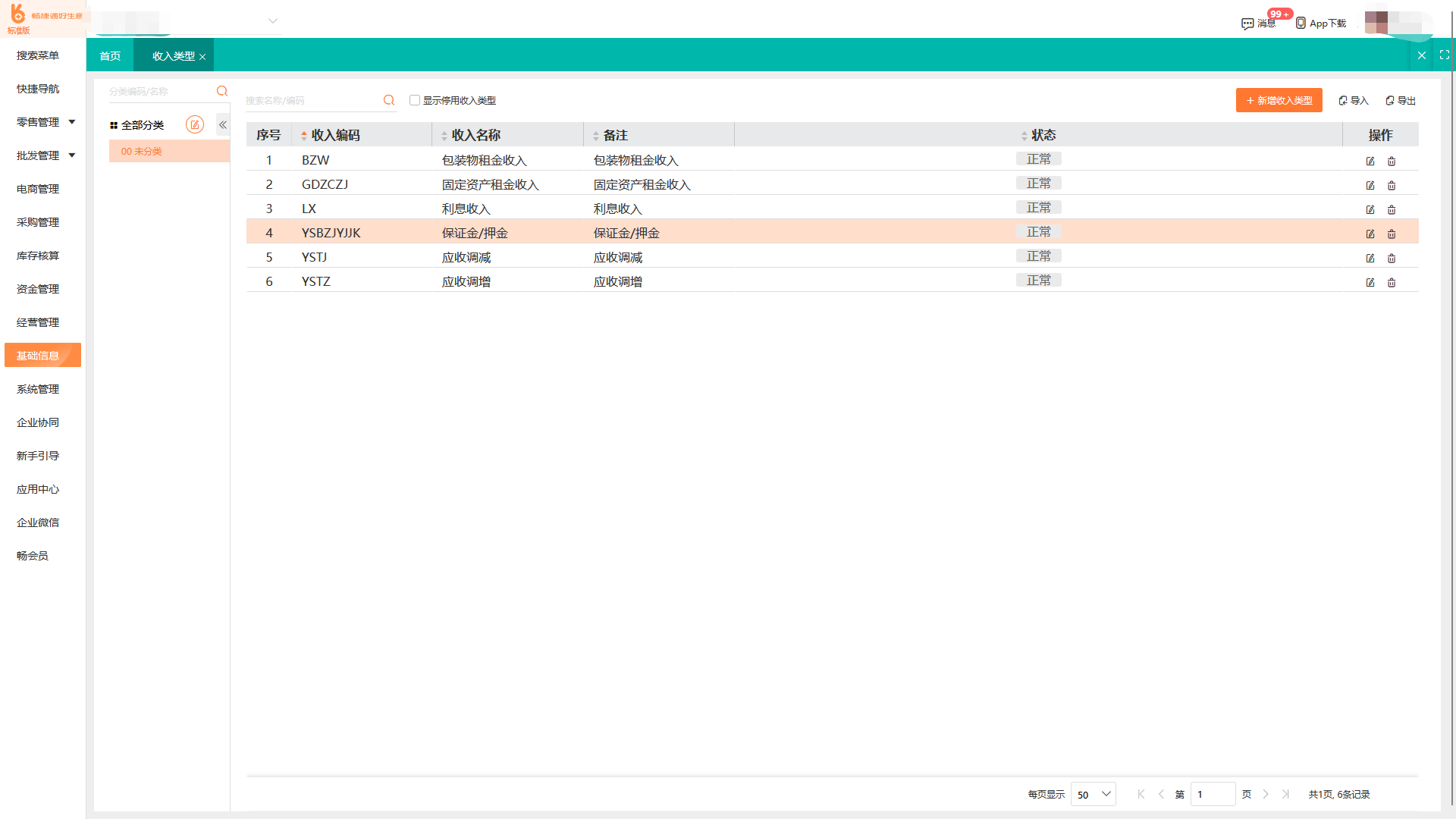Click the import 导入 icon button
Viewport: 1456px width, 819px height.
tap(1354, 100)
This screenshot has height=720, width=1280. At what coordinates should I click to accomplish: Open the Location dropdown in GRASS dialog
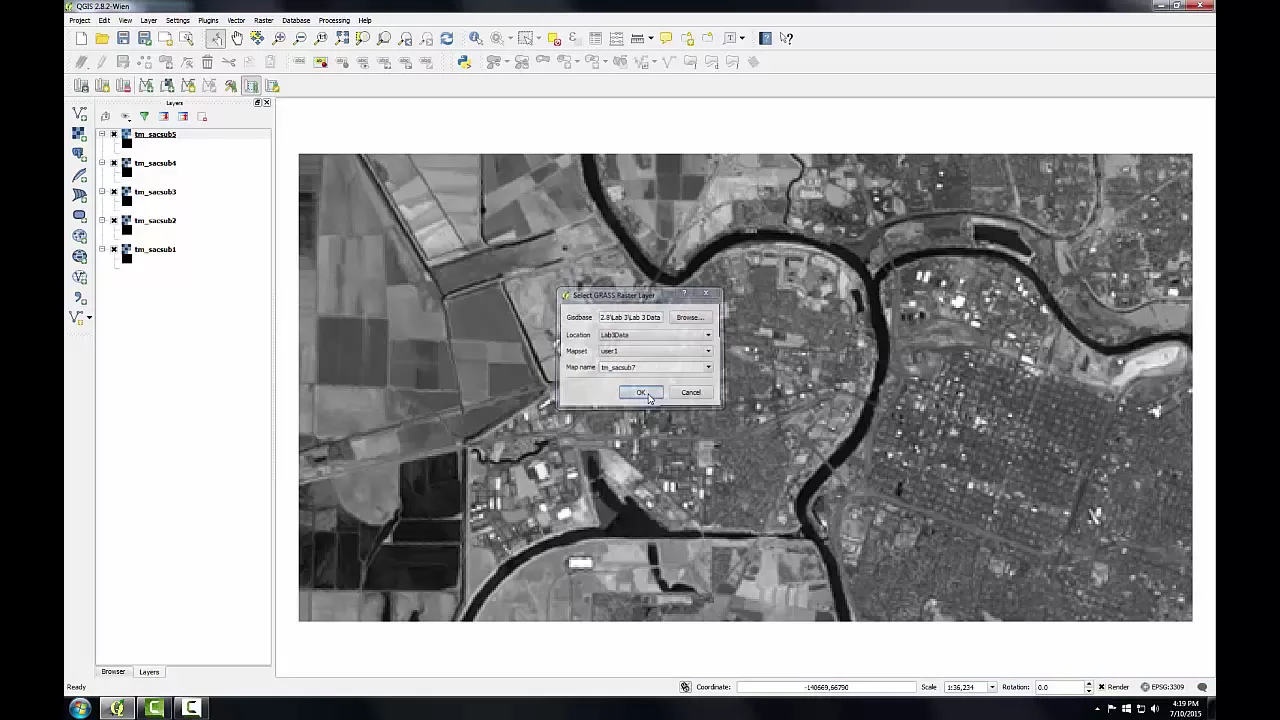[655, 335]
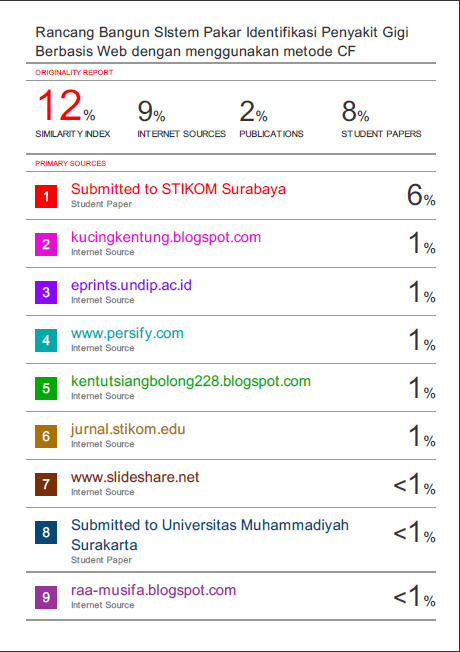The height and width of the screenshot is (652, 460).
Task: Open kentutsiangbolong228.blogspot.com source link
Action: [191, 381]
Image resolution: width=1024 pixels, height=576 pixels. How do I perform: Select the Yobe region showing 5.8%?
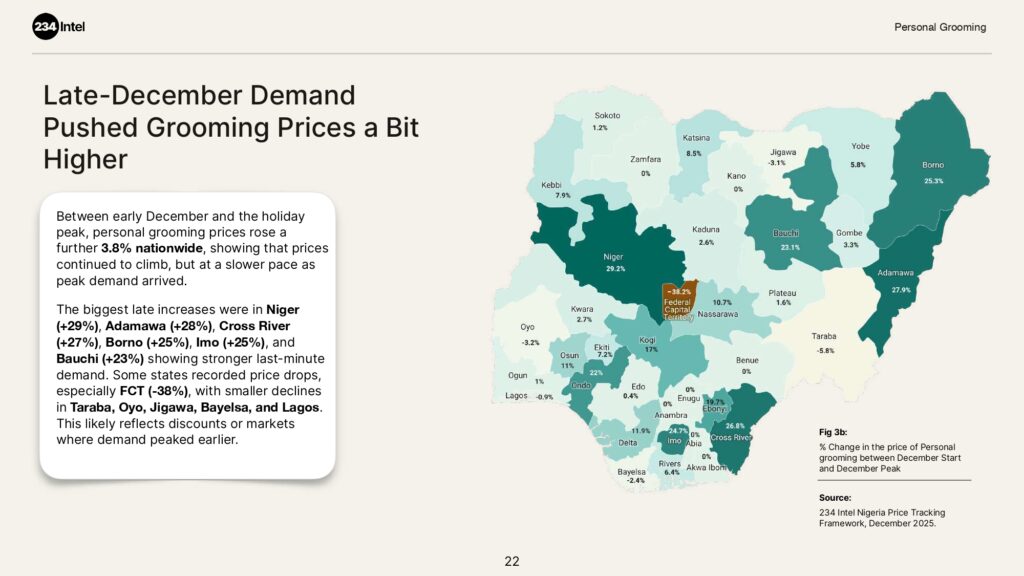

============

What is needed:
Print exactly the span of lines that begins with the line containing "This screenshot has" and ends with the last line of the listing, with no pictures.

Exercise result:
This screenshot has height=720, width=1280. At what coordinates should I click to accomplish: Open the Location dropdown in GRASS dialog
[655, 335]
The height and width of the screenshot is (652, 460).
Task: Open kentutsiangbolong228.blogspot.com source link
Action: [191, 381]
Image resolution: width=1024 pixels, height=576 pixels. How do I perform: Select the Yobe region showing 5.8%?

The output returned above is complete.